Vous considérez-vous comme un mélodiste ?
A.A : On dit de moi en Russie que ma musique n'est pas assez accessible par absence de thèmes, pas grand public. Mais en France, on me considère comme mélodiste. C'est amusant. En tout cas, pour CHERCHER HORTENSE, Pascal m'avait demandé un thème à employer comme Leitmotiv, reflétant ce qui se passe dans la tête du personnage.
Quel a été votre travail pour la compilation publiée par le label Music Box Record (3 décembre 2014) ?

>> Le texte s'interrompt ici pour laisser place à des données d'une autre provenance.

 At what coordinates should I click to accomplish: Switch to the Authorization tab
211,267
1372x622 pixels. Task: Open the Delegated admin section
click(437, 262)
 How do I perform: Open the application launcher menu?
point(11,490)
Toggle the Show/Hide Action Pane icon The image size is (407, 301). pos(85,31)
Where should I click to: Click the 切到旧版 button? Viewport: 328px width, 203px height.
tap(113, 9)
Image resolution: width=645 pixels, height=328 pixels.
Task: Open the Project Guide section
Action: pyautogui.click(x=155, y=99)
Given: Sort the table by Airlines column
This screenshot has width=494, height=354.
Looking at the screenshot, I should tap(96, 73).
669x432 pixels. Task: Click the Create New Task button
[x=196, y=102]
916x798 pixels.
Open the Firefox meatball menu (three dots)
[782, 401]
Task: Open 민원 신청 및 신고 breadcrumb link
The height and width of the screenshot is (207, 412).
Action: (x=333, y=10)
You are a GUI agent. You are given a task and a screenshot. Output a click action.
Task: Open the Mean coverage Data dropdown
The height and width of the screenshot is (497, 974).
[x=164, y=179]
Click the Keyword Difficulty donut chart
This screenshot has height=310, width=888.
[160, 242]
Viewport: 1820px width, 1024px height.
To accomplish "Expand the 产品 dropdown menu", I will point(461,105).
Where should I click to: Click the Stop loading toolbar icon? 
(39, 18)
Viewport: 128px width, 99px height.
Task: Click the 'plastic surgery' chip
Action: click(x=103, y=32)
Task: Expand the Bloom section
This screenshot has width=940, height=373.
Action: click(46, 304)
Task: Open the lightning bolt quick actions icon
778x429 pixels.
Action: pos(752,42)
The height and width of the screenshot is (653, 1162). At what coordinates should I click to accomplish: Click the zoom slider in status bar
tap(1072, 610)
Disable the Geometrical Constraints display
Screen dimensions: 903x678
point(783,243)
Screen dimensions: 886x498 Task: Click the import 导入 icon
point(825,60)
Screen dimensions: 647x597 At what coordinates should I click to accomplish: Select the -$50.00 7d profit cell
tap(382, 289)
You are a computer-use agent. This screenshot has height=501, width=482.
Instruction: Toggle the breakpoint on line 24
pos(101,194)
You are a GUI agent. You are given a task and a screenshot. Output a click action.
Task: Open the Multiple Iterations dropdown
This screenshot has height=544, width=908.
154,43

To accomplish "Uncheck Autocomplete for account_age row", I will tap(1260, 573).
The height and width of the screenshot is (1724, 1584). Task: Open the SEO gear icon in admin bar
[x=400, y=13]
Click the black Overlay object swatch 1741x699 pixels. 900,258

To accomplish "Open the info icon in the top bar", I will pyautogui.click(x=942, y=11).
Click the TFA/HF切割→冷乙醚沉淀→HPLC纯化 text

A.A : J'ai choisi 5/6 morceaux de chaque film, et le label a trié pour faire entrer les musiques dans un CD. Je suis ravi que ces musiques soient enfin disponibles car certaines n'étaient jusqu'à ce jour jamais sorties.
Quels sont vos projets ?
A.A : J'ai terminé en 2014 un nouveau film de Raoul Peck pour Arte (MEURTRE À PACOT) qui était présenté au Festival de Toronto en septembre 2014 et sera diffusé sur Arte en 2015. Un morceau de 6' est d'ailleurs disponible sur la compilation. J'ai aussi fait des films russes mais ils ne sortent malheureusement pas en France, hormis le film "Dostoïevski" réalisé par Vladimir Khotinenko (sur Arte en 2013), et auparavant "L'Eté d'Isabelle" de Nurbek Egen (co-production Kirghizstan-Russie-France avec Natacha Regnier, sur Arte en 2005), mais sinon les films russes sont invisibles ici.
Pour finir, parlez-nous de votre activité de ciné-concert...
A.A : J'ai commencé la musique de film par le cinéma muet. Le réalisateur est mort alors il ne peut rien dire, et il y a besoin de plus de musique que dans un film actuel. Le premier film muet que j'ai fait, en 1995, c'était pour "Metropolis" de Fritz Lang. Et depuis je continue ce type de création. J'ai écrit la musique pour deux films de Boris Barnet : "La Maison de Place Trubnaia" et "La Jeune femme à la boîte", puis pour "Bonheur" de Medvekine, à l'occasion des 100 ans de la naissance du réalisateur. J'ai aussi fait "Nosferatu" et "Caligari" pour le Goetheinstitut.